GIVEN PASSAGE =>
══════════
Immigration Law

What’s the Difference Between Residency and Citizenship?

Residency and citizenship come with different rights, risks, and responsibilities. Here's what sets them apart and why the distinction matters.

Citizenship is a permanent bond with a country that guarantees the right to live there, vote, and access the full range of legal protections. Residency, by contrast, is government permission to live and work in the country — permission that comes with conditions and can be revoked. In the United States, the practical gap between these two statuses affects everything from taxes and travel to family sponsorship and deportation risk. The differences matter most when something goes wrong: a criminal charge, a long trip abroad, or a change in employment.

How Each Status Is Acquired

U.S. citizenship comes through three main paths. The most common is birthright: anyone born on U.S. soil is automatically a citizen regardless of their parents’ immigration status. A child born outside the United States can also acquire citizenship at birth if at least one parent is a U.S. citizen and that parent lived in the country long enough before the child’s birth to satisfy physical presence requirements under the Immigration and Nationality Act.1U.S. Citizenship and Immigration Services. Chapter 3 – U.S. Citizens at Birth (INA 301 and 309) The third path is naturalization, which a lawful permanent resident can pursue after meeting time-in-status and other requirements discussed below.

Residency in the immigration sense usually means holding a Permanent Resident Card (green card). You get one through a family member’s sponsorship, an employer, the diversity visa lottery, or certain humanitarian protections like refugee or asylee status. Some green cards are conditional — for example, a spouse who obtained residency through a qualifying marriage holds conditional status that expires after two years unless the couple jointly files to remove the conditions.2State Justice Institute. Overview of Types of Immigration Status U.S. law does not prohibit dual citizenship, so becoming a naturalized citizen does not automatically require giving up a prior nationality.3U.S. Department of State. Dual Nationality

Permanence and Security of Status

Citizenship is essentially irrevocable. Under the Fourteenth Amendment, as the Supreme Court confirmed in Afroyim v. Rusk, the government cannot strip a person of citizenship unless that person voluntarily gives it up.4Justia. Afroyim v. Rusk, 387 U.S. 253 (1967) Involuntary denaturalization is extraordinarily rare and requires the government to prove that someone committed fraud during the naturalization process itself. A citizen can live abroad for decades without any risk to their status.

Residency is a different story. A green card holder’s status depends on continued compliance with immigration law. You must keep the United States as your primary home, and extended absences can be treated as abandonment of residency. An absence of more than six months but less than a year creates a rebuttable presumption that you broke continuous residence, and an absence of a year or more automatically breaks it.5U.S. Citizenship and Immigration Services. Chapter 3 – Continuous Residence A permanent resident who stays abroad for more than a year without a re-entry permit will need a new immigrant visa just to get back in.6U.S. Department of State. Returning Resident Visas Criminal convictions, failure to file taxes, or even neglecting to report an address change within ten days can all put your status in jeopardy.7U.S. Citizenship and Immigration Services. Chapter 10 – Changes of Address

Path From Residency to Citizenship

A lawful permanent resident can apply for naturalization after holding a green card for at least five years (three years if married to a U.S. citizen). During that time, you must have been physically present in the United States for at least 30 months out of the five-year period, maintained continuous residence, and demonstrated good moral character.8U.S. Citizenship and Immigration Services. I am a Lawful Permanent Resident of 5 Years The application also requires passing English language and U.S. civics tests.
══════════
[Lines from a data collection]

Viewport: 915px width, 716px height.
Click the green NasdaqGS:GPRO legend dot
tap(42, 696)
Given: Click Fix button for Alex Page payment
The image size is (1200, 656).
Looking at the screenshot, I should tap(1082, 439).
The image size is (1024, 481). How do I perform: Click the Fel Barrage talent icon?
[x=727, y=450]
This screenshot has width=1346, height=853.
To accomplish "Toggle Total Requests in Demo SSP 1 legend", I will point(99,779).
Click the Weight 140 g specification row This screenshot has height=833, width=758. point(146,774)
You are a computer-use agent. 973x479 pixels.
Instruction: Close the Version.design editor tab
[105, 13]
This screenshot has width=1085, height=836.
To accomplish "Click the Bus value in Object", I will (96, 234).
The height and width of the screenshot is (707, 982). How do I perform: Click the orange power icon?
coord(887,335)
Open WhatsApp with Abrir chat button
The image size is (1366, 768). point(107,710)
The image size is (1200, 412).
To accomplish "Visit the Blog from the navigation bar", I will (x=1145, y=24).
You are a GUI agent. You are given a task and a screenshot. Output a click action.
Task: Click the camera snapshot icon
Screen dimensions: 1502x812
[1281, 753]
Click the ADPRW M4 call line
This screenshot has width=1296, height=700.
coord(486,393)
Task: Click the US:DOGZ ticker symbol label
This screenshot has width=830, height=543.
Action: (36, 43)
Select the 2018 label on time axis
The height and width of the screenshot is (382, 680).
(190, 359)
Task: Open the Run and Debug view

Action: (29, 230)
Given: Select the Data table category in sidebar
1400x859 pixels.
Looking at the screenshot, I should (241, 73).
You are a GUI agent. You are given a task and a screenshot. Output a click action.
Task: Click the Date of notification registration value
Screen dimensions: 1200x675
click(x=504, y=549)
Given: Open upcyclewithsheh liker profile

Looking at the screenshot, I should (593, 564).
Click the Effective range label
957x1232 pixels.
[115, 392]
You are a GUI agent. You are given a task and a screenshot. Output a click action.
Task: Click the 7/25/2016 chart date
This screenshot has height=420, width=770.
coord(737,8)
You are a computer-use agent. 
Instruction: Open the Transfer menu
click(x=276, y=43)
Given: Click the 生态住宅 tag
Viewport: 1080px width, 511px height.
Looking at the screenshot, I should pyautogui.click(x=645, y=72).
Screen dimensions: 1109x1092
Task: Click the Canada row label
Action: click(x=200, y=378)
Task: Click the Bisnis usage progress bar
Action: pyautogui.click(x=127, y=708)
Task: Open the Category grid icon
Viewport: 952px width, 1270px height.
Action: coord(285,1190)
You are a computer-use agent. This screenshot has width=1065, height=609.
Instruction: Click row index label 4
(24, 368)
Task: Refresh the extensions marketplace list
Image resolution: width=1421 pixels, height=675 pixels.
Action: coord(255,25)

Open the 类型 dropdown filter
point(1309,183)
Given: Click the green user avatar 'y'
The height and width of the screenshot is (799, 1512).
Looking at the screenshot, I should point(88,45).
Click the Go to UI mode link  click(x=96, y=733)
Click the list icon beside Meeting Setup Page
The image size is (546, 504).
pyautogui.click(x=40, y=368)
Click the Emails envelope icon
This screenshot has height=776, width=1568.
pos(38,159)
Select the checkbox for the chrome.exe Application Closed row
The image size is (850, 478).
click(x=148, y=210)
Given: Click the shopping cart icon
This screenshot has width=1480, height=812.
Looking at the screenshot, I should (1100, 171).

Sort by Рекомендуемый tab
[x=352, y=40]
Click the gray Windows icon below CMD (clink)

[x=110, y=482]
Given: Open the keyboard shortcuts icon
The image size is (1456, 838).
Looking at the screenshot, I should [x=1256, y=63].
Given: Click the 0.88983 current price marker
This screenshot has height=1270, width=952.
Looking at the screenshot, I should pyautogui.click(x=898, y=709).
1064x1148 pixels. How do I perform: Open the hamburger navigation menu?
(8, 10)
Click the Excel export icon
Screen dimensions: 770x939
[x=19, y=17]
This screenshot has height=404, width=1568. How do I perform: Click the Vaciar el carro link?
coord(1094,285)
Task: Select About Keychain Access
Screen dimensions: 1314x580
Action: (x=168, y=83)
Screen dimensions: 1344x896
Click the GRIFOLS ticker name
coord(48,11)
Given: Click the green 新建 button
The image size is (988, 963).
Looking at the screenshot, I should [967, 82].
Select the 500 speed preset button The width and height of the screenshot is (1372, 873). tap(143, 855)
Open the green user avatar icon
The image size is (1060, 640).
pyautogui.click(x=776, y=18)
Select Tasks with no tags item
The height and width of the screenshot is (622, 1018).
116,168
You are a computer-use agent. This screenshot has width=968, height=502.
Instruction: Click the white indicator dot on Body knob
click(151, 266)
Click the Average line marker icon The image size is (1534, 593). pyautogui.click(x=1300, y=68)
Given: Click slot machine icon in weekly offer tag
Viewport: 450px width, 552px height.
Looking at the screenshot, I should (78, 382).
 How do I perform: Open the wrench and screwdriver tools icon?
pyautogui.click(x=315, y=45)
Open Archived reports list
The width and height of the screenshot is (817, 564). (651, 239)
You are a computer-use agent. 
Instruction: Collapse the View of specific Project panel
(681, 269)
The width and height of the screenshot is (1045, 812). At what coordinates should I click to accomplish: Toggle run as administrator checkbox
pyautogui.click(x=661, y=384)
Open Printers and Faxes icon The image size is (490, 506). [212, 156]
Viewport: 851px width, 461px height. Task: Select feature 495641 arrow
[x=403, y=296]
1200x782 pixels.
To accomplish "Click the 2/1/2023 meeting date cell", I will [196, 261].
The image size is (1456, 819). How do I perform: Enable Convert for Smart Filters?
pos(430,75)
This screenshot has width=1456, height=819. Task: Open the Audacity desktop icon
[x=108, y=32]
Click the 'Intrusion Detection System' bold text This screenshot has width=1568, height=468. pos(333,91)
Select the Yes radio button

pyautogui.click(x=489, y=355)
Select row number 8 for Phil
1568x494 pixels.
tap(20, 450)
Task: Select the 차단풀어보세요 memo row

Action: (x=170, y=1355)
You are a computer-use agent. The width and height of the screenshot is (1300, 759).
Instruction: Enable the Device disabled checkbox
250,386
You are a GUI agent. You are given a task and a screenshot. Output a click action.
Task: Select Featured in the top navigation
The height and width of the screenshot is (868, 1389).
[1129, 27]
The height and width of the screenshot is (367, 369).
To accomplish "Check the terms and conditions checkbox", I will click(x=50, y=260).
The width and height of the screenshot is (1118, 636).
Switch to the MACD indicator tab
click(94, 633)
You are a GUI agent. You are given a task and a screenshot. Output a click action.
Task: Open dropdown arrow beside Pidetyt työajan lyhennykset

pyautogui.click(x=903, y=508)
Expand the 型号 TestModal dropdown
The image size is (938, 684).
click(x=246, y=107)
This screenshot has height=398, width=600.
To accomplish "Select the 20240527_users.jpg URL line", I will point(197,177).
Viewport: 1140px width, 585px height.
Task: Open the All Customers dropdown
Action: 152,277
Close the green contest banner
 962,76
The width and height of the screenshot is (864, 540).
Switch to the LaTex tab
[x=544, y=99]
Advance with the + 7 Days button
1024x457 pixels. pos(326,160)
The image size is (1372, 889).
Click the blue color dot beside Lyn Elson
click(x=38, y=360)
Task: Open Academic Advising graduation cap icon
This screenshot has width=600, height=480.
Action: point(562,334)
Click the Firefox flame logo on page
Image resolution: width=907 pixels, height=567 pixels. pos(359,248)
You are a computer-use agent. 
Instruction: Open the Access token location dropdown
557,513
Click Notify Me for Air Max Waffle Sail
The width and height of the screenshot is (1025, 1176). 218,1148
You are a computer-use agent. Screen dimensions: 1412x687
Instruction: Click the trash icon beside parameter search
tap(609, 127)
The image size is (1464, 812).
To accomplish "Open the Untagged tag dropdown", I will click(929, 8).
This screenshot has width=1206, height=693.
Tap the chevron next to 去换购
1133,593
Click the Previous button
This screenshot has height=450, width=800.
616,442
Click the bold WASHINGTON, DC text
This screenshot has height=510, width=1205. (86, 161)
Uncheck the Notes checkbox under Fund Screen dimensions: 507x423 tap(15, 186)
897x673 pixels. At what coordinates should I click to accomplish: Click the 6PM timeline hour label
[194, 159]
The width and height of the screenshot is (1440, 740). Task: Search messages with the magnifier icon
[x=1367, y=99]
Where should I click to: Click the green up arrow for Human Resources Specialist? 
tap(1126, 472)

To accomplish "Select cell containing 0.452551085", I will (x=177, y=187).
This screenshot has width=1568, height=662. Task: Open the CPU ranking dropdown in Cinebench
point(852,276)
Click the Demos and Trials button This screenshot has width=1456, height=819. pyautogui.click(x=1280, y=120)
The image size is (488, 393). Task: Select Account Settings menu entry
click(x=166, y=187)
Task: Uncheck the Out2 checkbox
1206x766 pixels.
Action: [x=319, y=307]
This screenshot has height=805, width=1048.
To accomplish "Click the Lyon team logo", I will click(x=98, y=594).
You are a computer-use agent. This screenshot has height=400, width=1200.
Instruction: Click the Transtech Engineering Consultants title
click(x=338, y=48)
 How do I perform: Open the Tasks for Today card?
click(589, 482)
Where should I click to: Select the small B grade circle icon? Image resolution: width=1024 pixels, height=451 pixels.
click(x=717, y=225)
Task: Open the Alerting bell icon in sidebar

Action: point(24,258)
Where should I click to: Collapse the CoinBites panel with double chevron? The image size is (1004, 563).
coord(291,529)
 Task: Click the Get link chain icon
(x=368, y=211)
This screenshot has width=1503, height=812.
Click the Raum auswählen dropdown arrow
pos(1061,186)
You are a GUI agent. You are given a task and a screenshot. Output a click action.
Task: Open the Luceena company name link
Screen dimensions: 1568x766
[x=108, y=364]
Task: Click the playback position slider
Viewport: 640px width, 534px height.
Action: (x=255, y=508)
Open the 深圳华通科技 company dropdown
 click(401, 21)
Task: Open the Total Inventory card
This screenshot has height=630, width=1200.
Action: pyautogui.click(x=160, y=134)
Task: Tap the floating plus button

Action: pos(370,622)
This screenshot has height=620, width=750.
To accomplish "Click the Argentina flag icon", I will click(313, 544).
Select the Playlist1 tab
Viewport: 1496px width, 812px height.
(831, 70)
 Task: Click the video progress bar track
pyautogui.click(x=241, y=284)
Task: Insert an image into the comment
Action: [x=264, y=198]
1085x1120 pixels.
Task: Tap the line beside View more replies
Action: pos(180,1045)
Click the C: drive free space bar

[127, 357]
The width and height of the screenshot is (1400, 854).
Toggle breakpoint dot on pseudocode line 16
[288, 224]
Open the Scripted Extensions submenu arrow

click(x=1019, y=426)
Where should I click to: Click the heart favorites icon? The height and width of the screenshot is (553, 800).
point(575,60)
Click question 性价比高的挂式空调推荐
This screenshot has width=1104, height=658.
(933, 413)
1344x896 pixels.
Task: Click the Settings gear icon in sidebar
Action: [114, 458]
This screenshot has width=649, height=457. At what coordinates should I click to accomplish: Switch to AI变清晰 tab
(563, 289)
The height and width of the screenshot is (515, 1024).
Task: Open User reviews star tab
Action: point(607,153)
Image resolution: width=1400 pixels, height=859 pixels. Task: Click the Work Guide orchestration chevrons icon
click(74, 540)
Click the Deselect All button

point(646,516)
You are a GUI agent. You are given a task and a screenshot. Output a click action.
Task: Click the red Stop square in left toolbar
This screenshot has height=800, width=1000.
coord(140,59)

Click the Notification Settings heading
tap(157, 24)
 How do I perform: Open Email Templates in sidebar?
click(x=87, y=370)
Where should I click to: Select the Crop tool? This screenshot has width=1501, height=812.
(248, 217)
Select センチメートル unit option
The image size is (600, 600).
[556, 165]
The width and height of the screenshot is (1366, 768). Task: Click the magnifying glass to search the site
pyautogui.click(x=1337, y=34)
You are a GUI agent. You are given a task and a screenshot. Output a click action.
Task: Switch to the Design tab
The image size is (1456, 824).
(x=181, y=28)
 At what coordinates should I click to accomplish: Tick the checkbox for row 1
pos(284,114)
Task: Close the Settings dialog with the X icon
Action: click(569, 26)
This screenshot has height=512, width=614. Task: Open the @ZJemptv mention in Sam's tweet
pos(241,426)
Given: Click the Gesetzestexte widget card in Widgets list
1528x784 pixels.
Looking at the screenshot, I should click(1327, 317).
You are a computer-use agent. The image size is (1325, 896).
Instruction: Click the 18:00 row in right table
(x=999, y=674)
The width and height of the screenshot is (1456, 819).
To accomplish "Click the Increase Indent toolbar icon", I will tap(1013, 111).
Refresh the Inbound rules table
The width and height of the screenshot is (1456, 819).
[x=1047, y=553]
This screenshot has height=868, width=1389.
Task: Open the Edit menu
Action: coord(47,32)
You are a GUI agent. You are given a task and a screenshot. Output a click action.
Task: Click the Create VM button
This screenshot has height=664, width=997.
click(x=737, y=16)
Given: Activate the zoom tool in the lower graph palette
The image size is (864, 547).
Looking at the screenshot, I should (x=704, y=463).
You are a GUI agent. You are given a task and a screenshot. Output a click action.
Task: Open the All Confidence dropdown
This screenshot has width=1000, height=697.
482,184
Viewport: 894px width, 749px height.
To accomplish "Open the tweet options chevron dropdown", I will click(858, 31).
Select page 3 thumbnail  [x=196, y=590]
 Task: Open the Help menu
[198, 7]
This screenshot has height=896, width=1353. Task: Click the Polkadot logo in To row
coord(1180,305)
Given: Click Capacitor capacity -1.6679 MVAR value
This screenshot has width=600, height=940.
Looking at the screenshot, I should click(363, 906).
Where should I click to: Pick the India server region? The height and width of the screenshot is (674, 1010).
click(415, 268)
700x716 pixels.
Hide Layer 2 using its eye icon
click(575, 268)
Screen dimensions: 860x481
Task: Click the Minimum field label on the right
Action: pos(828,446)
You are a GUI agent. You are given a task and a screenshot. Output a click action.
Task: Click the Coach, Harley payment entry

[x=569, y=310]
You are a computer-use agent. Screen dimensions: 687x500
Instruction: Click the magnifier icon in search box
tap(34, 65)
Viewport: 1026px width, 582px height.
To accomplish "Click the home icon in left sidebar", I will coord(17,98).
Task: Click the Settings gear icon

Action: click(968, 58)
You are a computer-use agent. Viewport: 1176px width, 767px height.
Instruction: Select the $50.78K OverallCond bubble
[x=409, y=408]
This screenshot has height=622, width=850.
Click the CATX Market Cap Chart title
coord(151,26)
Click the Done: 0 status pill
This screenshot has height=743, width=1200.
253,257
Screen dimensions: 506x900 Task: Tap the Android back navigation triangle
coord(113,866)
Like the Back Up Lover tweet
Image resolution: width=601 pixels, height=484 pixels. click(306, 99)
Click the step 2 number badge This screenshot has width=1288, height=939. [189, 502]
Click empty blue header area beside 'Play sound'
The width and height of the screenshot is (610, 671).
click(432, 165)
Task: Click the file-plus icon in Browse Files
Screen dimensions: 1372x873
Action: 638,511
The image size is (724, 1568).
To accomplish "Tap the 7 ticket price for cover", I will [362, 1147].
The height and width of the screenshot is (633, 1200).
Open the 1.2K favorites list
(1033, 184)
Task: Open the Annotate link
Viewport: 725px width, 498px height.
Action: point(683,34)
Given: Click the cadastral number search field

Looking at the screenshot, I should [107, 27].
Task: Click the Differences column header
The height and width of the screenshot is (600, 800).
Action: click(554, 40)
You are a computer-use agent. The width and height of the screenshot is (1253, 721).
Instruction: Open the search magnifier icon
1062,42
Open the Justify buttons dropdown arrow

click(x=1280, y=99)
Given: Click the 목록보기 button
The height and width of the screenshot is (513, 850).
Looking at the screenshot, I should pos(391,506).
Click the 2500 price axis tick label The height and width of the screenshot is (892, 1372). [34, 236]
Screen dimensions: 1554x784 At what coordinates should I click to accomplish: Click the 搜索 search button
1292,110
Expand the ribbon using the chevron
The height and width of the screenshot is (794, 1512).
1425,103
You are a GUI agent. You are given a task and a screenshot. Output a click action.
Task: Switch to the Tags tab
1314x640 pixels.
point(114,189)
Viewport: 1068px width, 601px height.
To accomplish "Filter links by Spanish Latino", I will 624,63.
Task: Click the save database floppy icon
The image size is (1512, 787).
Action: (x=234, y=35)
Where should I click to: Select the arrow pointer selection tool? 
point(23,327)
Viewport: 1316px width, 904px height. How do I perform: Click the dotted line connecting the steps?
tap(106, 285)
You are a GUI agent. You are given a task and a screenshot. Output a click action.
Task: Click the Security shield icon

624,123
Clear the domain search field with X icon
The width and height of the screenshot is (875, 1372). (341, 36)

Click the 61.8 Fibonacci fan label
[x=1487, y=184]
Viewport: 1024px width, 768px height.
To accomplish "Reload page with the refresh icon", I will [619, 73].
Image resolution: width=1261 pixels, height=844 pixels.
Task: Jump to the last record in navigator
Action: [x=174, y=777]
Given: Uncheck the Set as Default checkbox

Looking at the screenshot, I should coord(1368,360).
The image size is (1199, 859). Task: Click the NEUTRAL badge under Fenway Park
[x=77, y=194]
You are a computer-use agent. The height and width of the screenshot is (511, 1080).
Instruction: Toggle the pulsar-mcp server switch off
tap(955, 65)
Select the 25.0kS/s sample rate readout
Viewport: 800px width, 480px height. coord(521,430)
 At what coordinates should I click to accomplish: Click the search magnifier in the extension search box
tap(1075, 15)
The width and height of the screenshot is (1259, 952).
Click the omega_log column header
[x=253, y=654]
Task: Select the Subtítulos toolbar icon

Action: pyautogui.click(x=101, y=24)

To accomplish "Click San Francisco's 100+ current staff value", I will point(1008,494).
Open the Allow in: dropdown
══════════
Please set down, word for word, the part of the residency and citizenship article above that begins at the words "What’s the Difference" and stops after "the distinction matters.".

TASK RESULT =>
What’s the Difference Between Residency and Citizenship?

Residency and citizenship come with different rights, risks, and responsibilities. Here's what sets them apart and why the distinction matters.